"Ik heb de taart gemaakt" of "Ik heb de taart gemaakt"? Dit is een van de terugkerende twijfels onder sprekers van de Portugese taal en het is noodzakelijk om te verduidelijken welke van de twee vormen de juiste is in de gecultiveerde norm van onze taal. Zijn beide vormen juist of slechts één van beide?
Veel mensen hebben twijfels over mondelinge overeenstemming wanneer relatieve voornaamwoorden verschijnen. wat en WHO, en als je ook in de war raakt, lees dan ons artikel verder.
'Heb ik het gehaald' of 'Heb ik het gehaald'?
Bedenk voordat u deze vraag beantwoordt dat de vervoeging van het eerste werkwoord "was eu" is. De vorm "ik was het" bestaat niet, omdat het werkwoord noodzakelijkerwijs overeen moet komen met het onderwerp (in dit geval "ik"). Nu dat duidelijk is, gaan we verder met het centrale nummer van dit artikel.
"Ik heb het gedaan" of "Ik heb het gedaan": wat is tenslotte de juiste manier? Een van de zinnen is ontoereikend, maar we hebben twee andere geschikte manieren om de verklaring af te leggen.

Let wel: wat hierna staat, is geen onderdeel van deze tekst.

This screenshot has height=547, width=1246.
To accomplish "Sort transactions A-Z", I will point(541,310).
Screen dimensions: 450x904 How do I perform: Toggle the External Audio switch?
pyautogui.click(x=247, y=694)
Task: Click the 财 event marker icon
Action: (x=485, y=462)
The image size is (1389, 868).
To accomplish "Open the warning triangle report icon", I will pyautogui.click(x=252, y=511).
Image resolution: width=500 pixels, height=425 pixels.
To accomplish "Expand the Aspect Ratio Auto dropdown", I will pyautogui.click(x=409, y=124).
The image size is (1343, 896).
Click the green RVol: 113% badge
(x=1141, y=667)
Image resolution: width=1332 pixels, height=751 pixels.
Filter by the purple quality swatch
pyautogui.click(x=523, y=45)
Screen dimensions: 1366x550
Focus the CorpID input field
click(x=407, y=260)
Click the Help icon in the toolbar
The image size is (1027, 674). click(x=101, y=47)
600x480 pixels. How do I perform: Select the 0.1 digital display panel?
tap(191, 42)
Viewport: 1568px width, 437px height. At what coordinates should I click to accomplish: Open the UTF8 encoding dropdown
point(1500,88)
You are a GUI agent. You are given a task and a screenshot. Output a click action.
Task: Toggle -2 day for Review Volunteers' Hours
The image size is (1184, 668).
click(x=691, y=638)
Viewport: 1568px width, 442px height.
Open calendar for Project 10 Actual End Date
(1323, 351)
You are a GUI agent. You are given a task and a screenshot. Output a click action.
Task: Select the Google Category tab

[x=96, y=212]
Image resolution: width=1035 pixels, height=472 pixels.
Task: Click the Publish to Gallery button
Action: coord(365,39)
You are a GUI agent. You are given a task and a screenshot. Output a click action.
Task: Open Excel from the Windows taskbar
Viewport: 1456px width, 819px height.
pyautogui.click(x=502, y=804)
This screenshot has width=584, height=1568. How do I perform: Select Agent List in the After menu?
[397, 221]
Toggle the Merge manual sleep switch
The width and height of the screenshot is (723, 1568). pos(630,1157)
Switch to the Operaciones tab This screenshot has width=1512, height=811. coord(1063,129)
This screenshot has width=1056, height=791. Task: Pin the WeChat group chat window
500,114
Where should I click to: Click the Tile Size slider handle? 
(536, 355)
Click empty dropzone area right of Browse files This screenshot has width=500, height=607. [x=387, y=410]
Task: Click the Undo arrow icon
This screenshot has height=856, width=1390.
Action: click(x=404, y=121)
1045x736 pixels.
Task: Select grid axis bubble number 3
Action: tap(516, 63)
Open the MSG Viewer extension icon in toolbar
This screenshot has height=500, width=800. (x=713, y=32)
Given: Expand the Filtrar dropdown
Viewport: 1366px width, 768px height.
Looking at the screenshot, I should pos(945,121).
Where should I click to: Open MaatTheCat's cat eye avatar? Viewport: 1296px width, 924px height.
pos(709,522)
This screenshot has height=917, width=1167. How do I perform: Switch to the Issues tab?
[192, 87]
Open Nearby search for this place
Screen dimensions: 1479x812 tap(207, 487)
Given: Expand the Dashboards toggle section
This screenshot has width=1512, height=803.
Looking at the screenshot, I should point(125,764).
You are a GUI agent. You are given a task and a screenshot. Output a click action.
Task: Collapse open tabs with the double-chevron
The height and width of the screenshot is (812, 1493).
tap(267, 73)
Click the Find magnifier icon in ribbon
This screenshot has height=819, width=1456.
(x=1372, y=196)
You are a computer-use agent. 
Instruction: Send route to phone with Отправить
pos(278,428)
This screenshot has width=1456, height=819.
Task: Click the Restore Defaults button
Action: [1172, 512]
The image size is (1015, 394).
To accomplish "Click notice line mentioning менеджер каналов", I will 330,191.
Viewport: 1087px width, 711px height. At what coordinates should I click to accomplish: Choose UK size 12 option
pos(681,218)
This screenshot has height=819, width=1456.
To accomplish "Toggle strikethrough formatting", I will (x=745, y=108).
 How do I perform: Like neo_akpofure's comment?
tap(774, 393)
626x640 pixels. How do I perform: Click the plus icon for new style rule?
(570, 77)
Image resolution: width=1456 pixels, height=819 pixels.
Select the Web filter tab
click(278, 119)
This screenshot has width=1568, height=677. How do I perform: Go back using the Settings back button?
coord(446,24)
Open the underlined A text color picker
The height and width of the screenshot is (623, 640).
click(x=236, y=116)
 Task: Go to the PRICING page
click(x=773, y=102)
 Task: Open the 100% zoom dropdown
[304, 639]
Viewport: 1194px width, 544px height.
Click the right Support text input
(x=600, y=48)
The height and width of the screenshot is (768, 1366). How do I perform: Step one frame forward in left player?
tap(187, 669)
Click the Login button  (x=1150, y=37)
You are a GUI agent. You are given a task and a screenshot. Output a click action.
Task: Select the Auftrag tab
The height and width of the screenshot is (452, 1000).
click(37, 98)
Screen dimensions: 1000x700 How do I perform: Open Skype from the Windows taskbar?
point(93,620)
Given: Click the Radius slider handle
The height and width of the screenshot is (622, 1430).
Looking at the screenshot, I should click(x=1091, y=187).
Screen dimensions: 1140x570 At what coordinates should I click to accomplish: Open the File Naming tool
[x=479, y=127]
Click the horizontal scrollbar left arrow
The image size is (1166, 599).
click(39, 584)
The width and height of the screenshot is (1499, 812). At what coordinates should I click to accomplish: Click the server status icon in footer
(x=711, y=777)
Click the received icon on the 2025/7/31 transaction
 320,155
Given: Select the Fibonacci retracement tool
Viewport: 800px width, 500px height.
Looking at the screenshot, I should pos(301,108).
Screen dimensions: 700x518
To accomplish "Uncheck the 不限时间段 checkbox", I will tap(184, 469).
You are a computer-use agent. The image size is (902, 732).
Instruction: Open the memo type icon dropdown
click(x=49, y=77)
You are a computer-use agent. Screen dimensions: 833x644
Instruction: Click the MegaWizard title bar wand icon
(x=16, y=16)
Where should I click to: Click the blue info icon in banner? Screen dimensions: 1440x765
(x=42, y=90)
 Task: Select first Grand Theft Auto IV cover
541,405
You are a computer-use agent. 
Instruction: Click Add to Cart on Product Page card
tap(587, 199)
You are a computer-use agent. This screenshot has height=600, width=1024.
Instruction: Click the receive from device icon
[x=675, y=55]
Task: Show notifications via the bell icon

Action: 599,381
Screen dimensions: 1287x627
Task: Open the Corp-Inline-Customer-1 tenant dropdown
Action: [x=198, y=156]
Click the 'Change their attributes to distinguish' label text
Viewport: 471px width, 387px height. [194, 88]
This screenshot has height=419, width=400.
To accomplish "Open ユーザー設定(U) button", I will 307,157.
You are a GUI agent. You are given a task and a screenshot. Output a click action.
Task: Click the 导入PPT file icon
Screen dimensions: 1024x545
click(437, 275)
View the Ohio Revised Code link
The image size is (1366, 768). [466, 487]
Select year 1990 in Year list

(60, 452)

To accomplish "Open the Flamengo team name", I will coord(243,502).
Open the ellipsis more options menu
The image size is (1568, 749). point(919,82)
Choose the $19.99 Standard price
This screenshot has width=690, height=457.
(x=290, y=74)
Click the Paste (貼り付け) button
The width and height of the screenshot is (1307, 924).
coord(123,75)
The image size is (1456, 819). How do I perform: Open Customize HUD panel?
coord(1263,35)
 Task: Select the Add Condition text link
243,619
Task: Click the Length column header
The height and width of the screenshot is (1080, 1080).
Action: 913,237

Illustratie: Praktijkstudie
ik heb het gedaan
Merk op dat "wie" een voornaamwoord van de derde persoon is en dat het werkwoord er altijd mee moet instemmen, ongeacht welk ander voornaamwoord als eerste verschijnt. Zie de voorbeelden hieronder:
Ik heb de doos gemaakt.
Jij hebt de doos gemaakt.
We hebben de doos gemaakt.
Daarom kunnen we concluderen dat de vorm "I did it" niet klopt.
ik heb het gedaan
Het betrekkelijk voornaamwoord dat geen onderwerpskracht heeft in deze zin en daarom moet het werkwoord overeenkomen met het voornaamwoord dat ervoor staat. Let op de volgende voorbeelden:
Ik heb de taart gemaakt.
Jij was degene die de taart maakte.
Hij was degene die de taart maakte.
Wij waren degenen die de taart maakten.
In onze zin ("I made the cake") is het voornaamwoord "I" en de overeenkomst zou moeten zijn "I made it".